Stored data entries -
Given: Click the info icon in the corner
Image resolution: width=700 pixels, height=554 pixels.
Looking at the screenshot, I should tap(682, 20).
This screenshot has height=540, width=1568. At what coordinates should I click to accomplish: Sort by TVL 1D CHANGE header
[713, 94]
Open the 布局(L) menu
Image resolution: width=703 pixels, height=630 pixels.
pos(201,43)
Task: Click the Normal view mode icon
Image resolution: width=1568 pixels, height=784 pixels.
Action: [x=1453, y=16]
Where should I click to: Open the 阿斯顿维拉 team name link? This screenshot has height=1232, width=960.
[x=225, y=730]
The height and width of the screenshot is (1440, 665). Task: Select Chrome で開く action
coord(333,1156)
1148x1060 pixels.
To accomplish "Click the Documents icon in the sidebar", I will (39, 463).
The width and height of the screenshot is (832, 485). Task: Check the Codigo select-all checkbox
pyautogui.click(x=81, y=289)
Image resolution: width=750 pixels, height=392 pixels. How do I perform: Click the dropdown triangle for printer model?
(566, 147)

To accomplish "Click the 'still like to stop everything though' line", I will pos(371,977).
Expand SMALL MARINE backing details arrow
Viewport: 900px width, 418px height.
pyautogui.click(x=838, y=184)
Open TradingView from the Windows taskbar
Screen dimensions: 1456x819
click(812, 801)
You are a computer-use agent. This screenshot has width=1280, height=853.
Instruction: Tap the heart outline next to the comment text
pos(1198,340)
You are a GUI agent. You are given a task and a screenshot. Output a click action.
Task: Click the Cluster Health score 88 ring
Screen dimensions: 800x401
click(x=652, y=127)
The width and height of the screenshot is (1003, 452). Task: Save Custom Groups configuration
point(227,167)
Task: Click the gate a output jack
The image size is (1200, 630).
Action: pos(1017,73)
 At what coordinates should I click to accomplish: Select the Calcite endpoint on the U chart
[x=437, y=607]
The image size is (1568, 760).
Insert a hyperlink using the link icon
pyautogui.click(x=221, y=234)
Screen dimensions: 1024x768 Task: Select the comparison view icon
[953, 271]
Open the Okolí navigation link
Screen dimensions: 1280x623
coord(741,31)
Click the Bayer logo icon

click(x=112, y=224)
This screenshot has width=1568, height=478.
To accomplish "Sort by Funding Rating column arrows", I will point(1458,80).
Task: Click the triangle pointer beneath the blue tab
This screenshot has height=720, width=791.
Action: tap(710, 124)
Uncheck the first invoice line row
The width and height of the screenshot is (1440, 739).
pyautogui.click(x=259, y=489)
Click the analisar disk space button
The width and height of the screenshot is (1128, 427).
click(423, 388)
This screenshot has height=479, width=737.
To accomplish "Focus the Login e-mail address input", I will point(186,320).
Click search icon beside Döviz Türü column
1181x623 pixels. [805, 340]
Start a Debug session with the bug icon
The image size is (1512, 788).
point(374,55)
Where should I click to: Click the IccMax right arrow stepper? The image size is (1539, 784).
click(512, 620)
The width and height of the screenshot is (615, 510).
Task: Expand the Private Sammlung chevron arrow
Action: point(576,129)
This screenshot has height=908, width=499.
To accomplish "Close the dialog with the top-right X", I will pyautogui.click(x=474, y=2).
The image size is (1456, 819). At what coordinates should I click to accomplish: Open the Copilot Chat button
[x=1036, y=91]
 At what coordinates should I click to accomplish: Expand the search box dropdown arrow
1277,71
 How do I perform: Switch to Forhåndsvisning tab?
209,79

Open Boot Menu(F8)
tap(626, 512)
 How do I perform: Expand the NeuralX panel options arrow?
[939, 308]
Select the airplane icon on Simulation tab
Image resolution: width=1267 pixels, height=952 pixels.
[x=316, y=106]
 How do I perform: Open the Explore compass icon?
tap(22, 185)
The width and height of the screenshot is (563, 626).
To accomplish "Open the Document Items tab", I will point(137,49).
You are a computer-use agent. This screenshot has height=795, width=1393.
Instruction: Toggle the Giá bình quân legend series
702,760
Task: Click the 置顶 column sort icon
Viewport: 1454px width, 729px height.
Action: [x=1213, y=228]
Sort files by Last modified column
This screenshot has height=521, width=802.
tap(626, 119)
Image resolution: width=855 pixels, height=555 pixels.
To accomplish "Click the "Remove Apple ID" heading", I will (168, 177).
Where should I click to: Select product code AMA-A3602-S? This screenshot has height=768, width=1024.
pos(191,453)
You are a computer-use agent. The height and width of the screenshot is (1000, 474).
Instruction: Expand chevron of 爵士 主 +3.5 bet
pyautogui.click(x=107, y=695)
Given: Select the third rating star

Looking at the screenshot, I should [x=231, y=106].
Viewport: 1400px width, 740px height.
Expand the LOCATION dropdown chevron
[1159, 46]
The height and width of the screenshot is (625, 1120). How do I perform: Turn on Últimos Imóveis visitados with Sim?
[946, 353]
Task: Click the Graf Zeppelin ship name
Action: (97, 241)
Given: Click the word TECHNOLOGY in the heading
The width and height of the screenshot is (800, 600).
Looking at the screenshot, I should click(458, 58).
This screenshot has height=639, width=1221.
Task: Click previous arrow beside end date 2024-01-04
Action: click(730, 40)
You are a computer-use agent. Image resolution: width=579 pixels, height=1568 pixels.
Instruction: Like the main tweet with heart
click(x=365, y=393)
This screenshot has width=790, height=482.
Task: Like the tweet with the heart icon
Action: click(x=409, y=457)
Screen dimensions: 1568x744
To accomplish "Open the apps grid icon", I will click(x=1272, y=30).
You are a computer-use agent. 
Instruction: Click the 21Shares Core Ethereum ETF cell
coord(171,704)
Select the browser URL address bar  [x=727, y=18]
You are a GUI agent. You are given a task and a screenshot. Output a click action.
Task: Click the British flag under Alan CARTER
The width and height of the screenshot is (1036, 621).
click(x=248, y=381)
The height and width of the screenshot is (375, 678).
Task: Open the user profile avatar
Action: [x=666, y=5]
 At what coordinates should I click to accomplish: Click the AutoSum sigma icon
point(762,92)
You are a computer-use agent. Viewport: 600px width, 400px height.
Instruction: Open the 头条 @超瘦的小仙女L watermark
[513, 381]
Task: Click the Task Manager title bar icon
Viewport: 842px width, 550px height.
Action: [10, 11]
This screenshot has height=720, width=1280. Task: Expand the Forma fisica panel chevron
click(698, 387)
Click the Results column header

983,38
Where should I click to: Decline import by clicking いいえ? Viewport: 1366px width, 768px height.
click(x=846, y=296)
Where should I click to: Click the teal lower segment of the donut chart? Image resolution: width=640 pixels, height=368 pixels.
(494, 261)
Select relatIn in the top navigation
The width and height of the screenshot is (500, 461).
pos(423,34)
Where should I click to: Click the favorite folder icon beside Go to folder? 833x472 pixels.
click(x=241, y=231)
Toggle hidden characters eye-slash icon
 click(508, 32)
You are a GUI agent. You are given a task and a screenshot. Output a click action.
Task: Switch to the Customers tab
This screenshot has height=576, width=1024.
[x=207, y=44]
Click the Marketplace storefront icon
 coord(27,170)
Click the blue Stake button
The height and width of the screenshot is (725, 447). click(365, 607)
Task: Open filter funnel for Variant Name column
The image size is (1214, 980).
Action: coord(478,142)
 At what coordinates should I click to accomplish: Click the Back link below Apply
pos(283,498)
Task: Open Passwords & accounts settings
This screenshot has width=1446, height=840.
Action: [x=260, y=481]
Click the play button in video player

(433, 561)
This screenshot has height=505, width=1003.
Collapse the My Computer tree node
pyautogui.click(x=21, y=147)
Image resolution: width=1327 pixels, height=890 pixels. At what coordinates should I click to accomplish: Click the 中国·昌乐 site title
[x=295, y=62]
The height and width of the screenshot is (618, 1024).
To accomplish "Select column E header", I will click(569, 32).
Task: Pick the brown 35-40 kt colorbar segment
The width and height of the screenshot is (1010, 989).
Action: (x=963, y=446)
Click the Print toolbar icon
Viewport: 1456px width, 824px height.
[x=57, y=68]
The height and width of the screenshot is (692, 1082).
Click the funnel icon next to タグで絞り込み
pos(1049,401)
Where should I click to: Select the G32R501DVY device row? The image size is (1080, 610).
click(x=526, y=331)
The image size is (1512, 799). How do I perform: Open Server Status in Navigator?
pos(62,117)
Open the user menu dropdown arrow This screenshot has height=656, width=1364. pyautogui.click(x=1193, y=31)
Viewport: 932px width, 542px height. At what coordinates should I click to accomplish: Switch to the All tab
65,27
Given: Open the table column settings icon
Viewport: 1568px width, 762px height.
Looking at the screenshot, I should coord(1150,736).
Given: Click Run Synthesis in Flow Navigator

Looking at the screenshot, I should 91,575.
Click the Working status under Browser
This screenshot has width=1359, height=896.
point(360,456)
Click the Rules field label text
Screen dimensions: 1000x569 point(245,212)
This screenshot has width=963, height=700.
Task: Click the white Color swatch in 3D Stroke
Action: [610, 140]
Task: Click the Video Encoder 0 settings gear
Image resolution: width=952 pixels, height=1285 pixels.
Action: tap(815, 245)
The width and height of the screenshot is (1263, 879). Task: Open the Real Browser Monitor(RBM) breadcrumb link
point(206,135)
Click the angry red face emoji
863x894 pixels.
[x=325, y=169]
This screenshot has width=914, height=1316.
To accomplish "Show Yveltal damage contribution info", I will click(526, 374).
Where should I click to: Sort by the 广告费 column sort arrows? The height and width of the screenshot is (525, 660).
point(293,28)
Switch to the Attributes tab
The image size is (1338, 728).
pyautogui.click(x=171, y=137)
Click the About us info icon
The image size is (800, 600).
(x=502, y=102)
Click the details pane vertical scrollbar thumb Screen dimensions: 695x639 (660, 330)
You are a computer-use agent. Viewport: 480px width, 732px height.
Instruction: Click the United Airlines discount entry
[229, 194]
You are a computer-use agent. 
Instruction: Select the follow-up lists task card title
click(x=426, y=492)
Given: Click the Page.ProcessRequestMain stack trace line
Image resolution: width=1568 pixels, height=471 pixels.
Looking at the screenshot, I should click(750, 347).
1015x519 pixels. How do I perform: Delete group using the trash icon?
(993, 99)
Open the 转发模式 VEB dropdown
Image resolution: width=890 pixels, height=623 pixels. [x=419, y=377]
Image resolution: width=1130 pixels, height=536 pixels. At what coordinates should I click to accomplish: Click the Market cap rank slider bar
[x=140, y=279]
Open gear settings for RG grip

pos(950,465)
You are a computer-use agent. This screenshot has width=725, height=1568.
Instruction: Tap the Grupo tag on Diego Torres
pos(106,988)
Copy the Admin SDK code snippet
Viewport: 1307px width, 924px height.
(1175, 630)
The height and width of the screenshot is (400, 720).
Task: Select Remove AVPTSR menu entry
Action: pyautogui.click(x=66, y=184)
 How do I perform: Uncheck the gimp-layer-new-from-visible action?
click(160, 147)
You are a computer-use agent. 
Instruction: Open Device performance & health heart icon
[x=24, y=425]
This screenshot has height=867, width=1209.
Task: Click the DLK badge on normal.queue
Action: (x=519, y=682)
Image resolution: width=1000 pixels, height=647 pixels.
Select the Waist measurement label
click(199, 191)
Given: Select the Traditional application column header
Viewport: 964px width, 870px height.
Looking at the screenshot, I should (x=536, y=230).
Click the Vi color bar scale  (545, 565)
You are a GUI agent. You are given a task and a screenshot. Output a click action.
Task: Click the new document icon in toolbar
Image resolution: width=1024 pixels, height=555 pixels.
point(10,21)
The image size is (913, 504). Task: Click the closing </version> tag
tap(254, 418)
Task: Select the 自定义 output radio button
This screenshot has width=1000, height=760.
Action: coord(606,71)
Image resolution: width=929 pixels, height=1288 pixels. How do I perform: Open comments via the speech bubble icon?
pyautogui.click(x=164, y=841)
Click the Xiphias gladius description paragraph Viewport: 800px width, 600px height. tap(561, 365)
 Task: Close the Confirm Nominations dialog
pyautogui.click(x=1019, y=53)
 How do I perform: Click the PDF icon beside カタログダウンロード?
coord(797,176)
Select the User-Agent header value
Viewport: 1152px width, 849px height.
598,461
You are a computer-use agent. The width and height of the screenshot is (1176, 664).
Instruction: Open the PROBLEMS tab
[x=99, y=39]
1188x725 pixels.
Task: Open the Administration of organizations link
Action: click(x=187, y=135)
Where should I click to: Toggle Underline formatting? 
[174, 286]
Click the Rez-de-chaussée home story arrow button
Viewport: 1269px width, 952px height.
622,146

EXERCISE BRIEF - Search the entries above for "address". Show every line that has it.

RESULT OF THE EXERCISE -
To accomplish "Focus the Login e-mail address input", I will point(186,320).
Select the browser URL address bar  [x=727, y=18]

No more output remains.